Should you desire it, Dr. Spencer would be happy to help out with this problem in any way he can.

Sincerely yours,

KINLOCH NELSON, M.D., Dean.

MICHIGAN STATE UNIVERSITY,

COLLEGE OF HUMAN MEDICINE,

OFFICE OF THE DEAN,

East Lansing, Mich., September 13, 1966.

Hon. MAURINE B. NEUBERGER,

Chairman, Subcommittee on Health of the Elderly,
U.S. Senate, Washington, D.C.

DEAR SENATOR NEUBERGER: I was much pleased to receive your letter of August 24 and appropriate enclosures concerning the issue of multiphasic health screening in delivering health care to our citizens. I am certainly not expert in this particular field of public health, and I am certain that far more valid information concerning the significance of this approach to early diagnosis is available to you. I would, however, like to develop a suggestion which emanates from a recent experience in the Upper Peninsula of Michigan. This section of the State, as you know, is exceedingly rural, underprivileged, and economically deprived. The population is characterized by an exceedingly high percentage of elderly persons and the number of physicians is very small. It was told to me that there are many communities where people live and die never having had the benefits of a physician's care.

While visiting with the director of the laboratory of one of the hospitals in an Upper Peninsula community, I was informed of the frequency with which diagnoses are made in the laboratory; diagnoses which, with a higher ratio of physicians to population, would be made by the physician through appropriate specialist consultation. For example, it was pointed out to me that it is not uncommon in this hospital for the diagnosis of diabetic coma to be made by the discovery of a high sugar value in the child's spinal fluid. An alert pediatrician would not need to resort to the spinal fluid examination of a child in diabetic coma. A physician less experienced in the diseases of childhood, however, would do the normal thing for a child in coma; namely, do a spinal tap. The laboratory would then give him the correct diagnosis.

In other words, in this setting the laboratory is assuming a more front-line role in diagnosis than is usually the case in American communities today.

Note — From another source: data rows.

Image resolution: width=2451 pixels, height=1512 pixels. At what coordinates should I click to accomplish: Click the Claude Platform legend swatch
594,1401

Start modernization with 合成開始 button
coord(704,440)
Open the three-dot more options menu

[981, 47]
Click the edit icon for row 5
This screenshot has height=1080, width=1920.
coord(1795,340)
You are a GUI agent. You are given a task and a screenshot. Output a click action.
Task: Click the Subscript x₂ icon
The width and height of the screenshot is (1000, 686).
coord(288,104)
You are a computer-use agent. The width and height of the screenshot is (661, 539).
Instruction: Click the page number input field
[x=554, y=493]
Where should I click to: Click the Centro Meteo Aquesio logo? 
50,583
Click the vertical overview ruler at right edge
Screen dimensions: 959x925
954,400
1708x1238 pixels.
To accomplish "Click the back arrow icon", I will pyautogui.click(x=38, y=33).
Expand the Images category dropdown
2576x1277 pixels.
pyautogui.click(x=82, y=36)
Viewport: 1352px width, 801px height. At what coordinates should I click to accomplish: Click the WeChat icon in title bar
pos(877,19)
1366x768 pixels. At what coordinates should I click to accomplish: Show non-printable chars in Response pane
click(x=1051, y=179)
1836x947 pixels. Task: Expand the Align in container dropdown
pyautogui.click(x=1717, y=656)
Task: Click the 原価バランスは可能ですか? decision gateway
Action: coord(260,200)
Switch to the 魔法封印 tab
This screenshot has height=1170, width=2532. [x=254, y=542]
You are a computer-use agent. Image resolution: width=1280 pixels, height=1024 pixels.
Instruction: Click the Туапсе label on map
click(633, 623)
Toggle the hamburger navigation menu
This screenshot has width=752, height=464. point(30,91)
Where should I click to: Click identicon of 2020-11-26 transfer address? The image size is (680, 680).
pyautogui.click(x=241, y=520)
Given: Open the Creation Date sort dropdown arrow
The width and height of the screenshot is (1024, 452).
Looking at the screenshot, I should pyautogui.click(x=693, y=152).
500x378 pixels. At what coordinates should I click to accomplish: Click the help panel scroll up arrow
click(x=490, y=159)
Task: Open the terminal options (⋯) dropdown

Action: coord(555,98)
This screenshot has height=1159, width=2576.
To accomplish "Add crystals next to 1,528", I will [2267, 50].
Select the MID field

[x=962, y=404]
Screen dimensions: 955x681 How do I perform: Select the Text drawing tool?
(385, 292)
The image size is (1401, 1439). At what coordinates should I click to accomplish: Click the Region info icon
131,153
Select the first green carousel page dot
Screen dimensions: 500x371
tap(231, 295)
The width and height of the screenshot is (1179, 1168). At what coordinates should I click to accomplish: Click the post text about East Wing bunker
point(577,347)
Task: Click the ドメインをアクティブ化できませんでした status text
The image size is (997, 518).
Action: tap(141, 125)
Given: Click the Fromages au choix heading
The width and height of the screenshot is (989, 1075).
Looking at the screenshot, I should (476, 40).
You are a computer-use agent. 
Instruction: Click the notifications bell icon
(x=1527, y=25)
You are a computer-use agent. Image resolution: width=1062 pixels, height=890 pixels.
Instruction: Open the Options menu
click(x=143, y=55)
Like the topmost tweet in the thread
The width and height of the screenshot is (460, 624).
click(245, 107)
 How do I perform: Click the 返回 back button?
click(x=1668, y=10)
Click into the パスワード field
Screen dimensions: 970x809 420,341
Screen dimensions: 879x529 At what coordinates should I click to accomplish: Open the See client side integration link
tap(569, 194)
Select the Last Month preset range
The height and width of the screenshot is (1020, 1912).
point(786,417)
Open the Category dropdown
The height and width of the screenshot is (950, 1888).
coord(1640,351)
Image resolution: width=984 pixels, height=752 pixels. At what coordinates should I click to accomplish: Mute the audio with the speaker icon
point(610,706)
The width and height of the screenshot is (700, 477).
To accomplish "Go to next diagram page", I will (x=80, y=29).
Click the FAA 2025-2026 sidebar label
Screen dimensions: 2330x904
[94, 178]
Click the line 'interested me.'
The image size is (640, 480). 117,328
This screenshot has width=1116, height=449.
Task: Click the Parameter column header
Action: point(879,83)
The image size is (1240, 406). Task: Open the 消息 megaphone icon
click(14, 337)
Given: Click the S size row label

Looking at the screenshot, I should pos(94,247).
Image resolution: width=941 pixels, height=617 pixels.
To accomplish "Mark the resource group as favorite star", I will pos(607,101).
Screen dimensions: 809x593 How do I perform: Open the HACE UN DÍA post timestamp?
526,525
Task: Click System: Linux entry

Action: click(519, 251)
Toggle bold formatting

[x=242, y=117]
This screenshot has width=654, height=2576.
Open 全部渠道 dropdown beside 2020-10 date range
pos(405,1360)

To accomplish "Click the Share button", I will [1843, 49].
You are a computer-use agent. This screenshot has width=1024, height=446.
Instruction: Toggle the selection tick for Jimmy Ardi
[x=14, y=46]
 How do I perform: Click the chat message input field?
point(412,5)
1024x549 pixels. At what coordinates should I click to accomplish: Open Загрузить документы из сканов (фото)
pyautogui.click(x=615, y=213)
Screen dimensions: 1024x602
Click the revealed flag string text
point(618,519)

It is apparent, therefore, that the laboratory can assume a more "firstline" role in medical care than has traditionally been the case. Furthermore, it would seem that, properly applied, a more routine use of the multiphasic screening techniques could be an important factor in more effective application of medical care in rural areas where physician manpower is scarce. In other words, for the child just described, a routine urine or blood sugar test several months prior to

her sinking into coma would have diagnosed the diabetes before her life was threatened.

This university, with its land-grant tradition, is particularly sensitive to the problems of rural medical care, and I am certain that multiphasic screening imaginatively applied could be a most important feature of medical care of the future in thinly populated areas.

I once participated in a multiphasic screening program in a rural community at Hunterdon Medical Center, Flemington, N.J. This program was set up in 1953 under the directorship of Dr. Ray E. Trussell, currently in the department of hospital administration at the Columbia University School of Public Health. This program was well received by the community, and physicians accepted it well, since each patient gave the name of his physician and the reports were sent directly to him. This was, indeed, a case-finding mechanism which could do nothing but help the physician. If you do not have his name already, Dr. Robert Henderson, medical director of the Hunterdon Medical Center, could give you a followup on this program, and its history from the standpoint of acceptance.

Our medical school is new, currently limited to the preclinical, first 2 years of medical education, and taking its first class this month. Therefore, we do not have any faculty at the present who have been involved in the initiating of such a program.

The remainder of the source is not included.